Au Sénégal, les tensions au sommet de l’État ne sont plus un secret.
Ce dimanche 1er mars 26, le Premier ministre et président du parti Pastef, Ousmane Sonko, a reconnu publiquement des « divergences » avec le président Bassirou Diomaye Faye, tout en tentant d’en minimiser la portée.
Sans nier les désaccords politiques et de gestion, Sonko a rappelé que « le pouvoir change beaucoup de choses » et s’accompagne de « tentations ».
Un message à peine voilé sur les risques de dérive au sein même de la majorité issue d’un long combat d’opposition.
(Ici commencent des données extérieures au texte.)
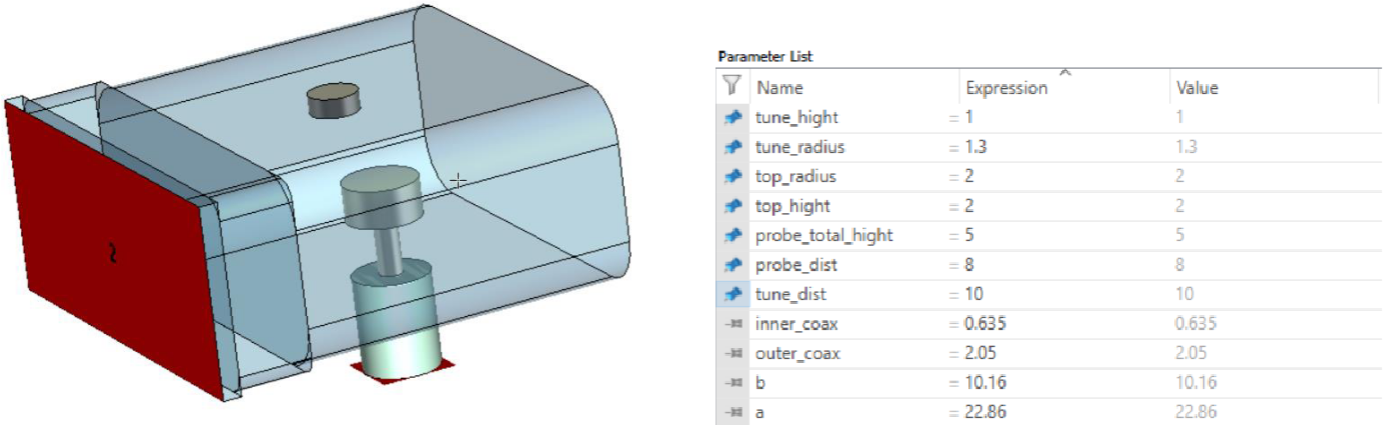Click the Value column header
The image size is (1385, 434).
pos(1197,88)
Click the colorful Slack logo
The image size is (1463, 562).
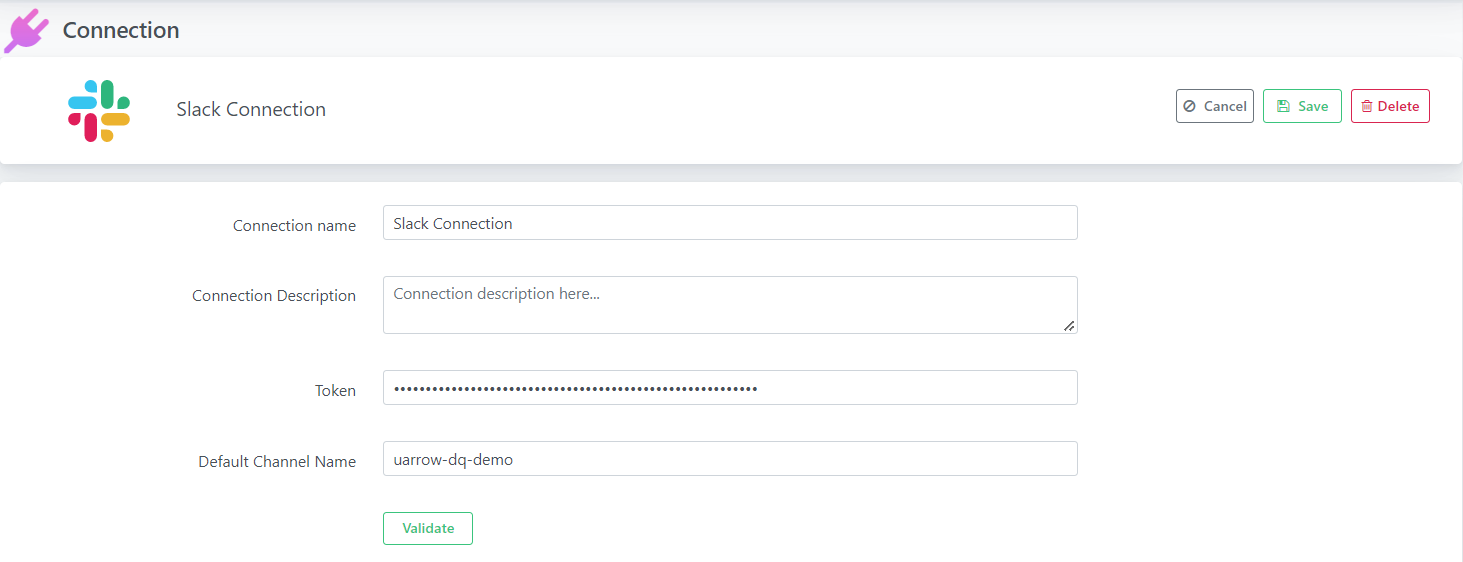coord(99,110)
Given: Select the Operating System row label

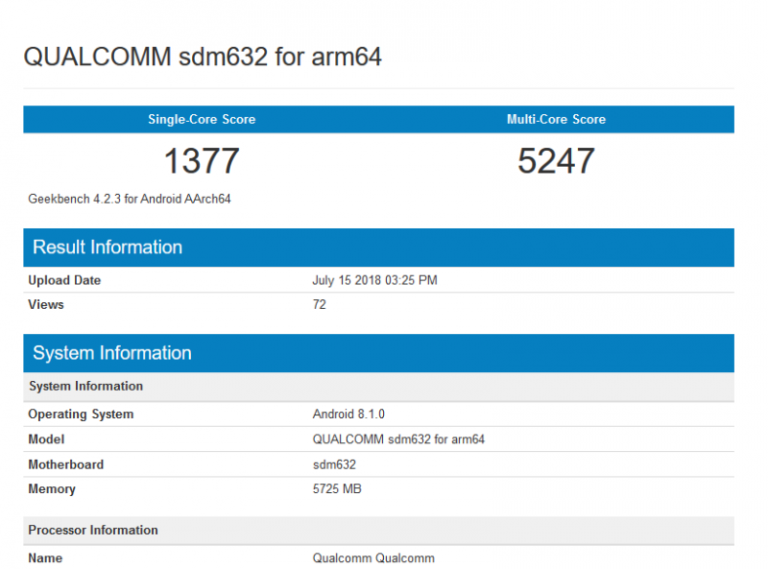Looking at the screenshot, I should 81,414.
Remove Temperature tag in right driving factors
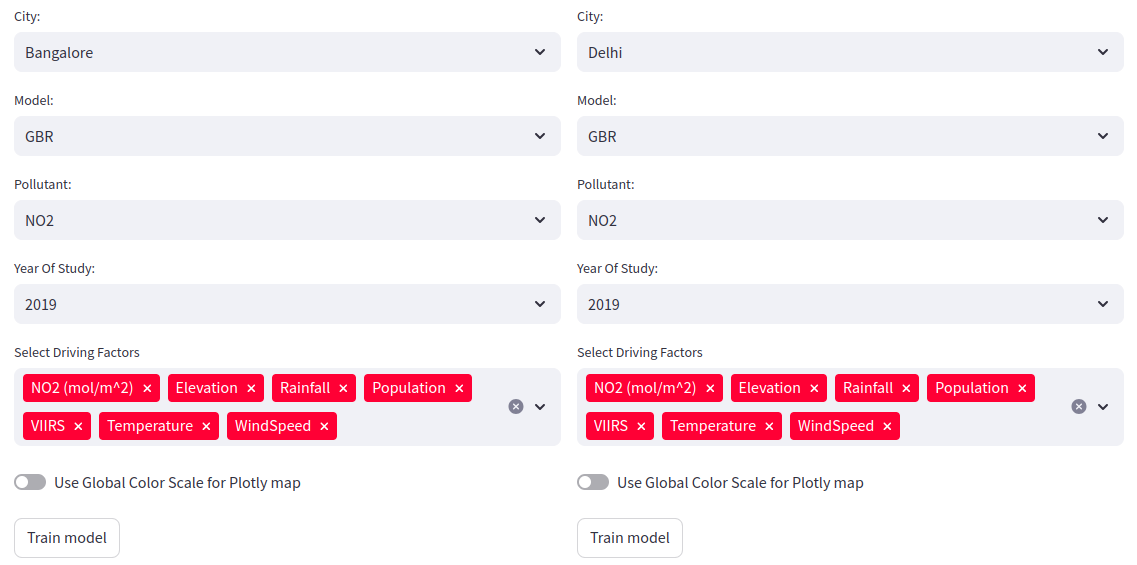The height and width of the screenshot is (565, 1137). (769, 426)
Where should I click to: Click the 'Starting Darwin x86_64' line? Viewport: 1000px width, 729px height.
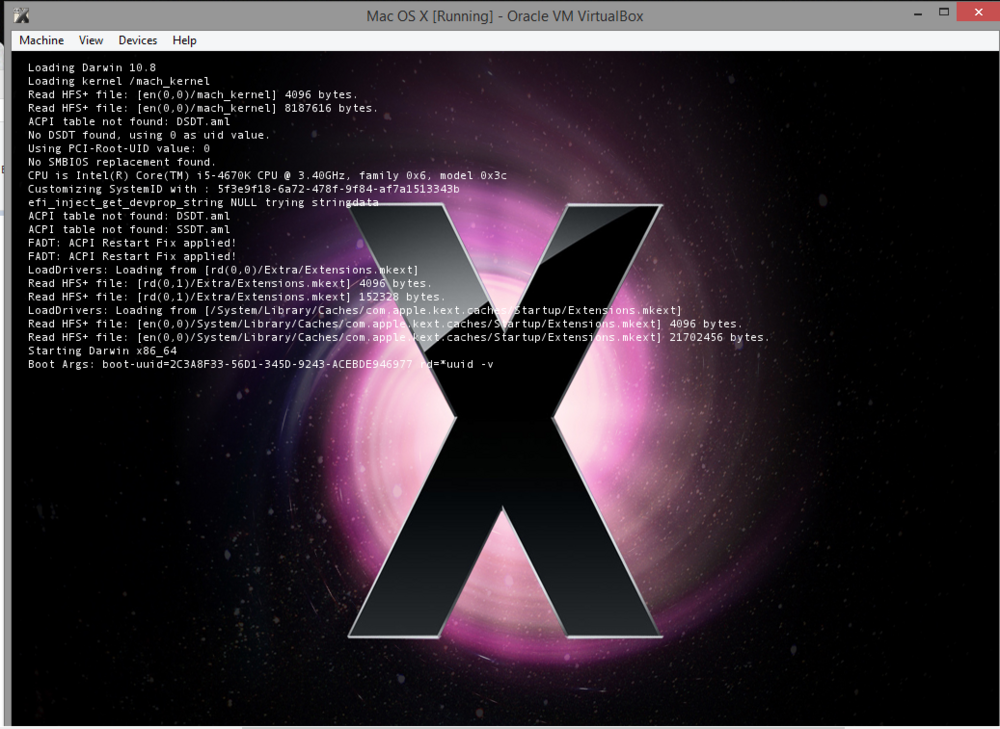pyautogui.click(x=102, y=351)
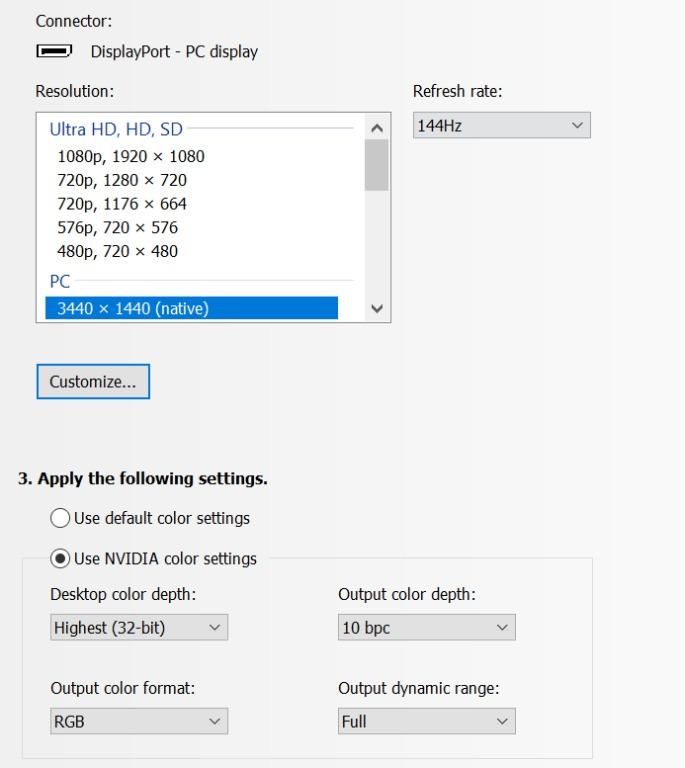
Task: Expand the Full output dynamic range dropdown
Action: [x=426, y=721]
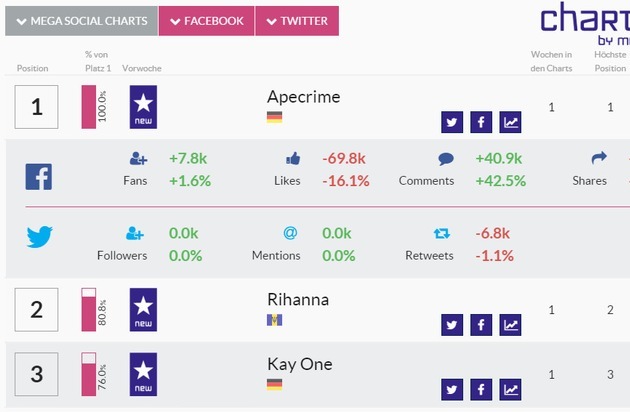The width and height of the screenshot is (630, 412).
Task: Click the large Facebook logo in stats panel
Action: 38,177
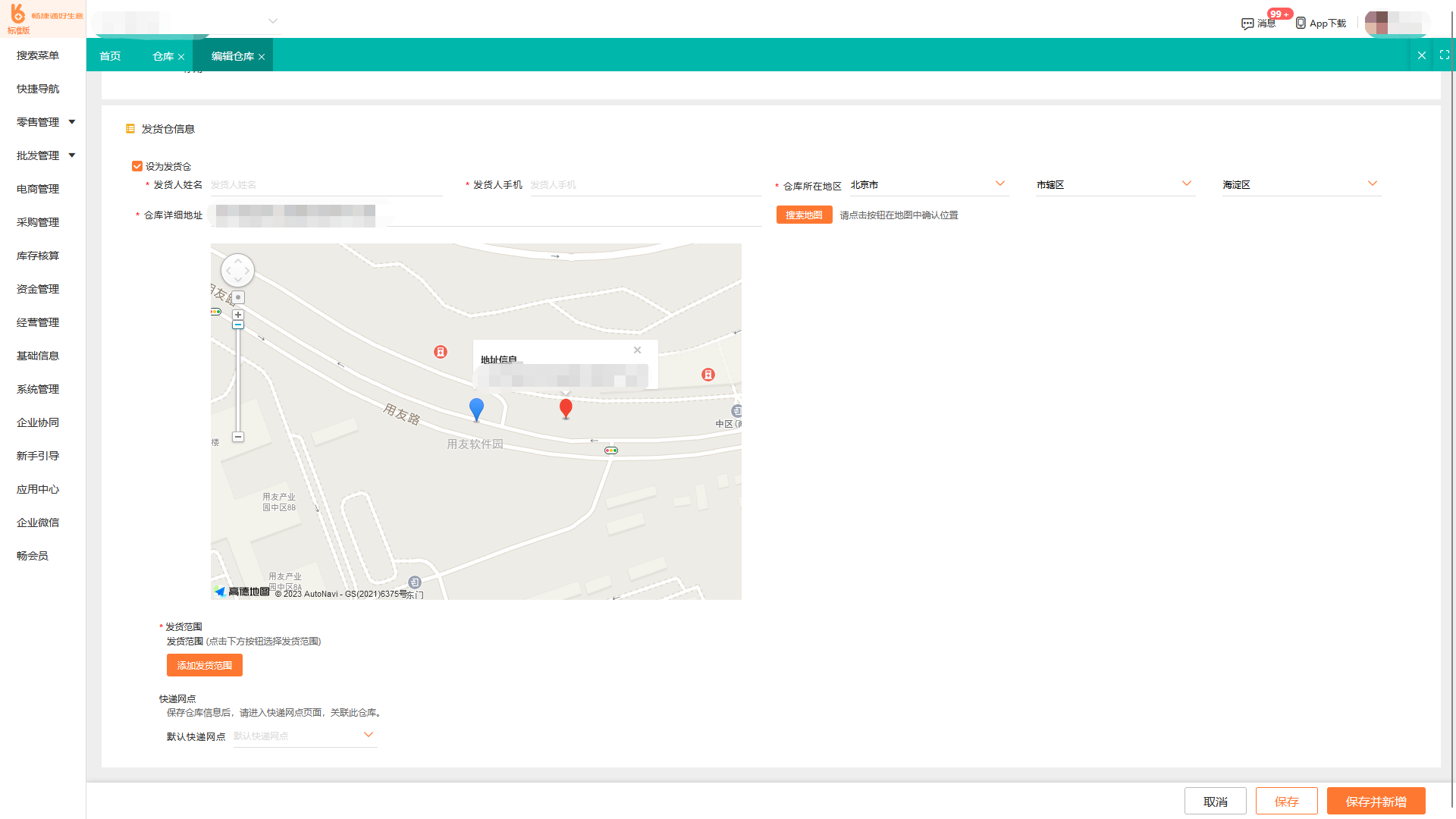Image resolution: width=1456 pixels, height=819 pixels.
Task: Expand the 默认快递网点 dropdown
Action: [x=369, y=735]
Le chef du gouvernement a toutefois posé une ligne rouge : les différends doivent être réglés à l’intérieur du parti, qu’il présente comme « la formation la plus forte et plus structurée du Sénégal ». Pas question, selon lui, d’étaler les divisions sur la place publique.
Dans un ton ferme, il a insisté sur la primauté des règles collectives : « Le parti fera justice et prendra ses responsabilités. Il ne courra derrière personne (…) Même si c’était moi ».
Une déclaration qui sonne comme un avertissement à ceux qui, au sein de la mouvance, alimentent les polémiques.
De la reconnaissance de tensions au rappel à l’ordre, l’intervention de l’ancien opposant farouche à Macky Sall confirme que l’exercice du pouvoir met déjà à l’épreuve la cohésion du duo exécutif sénégalais.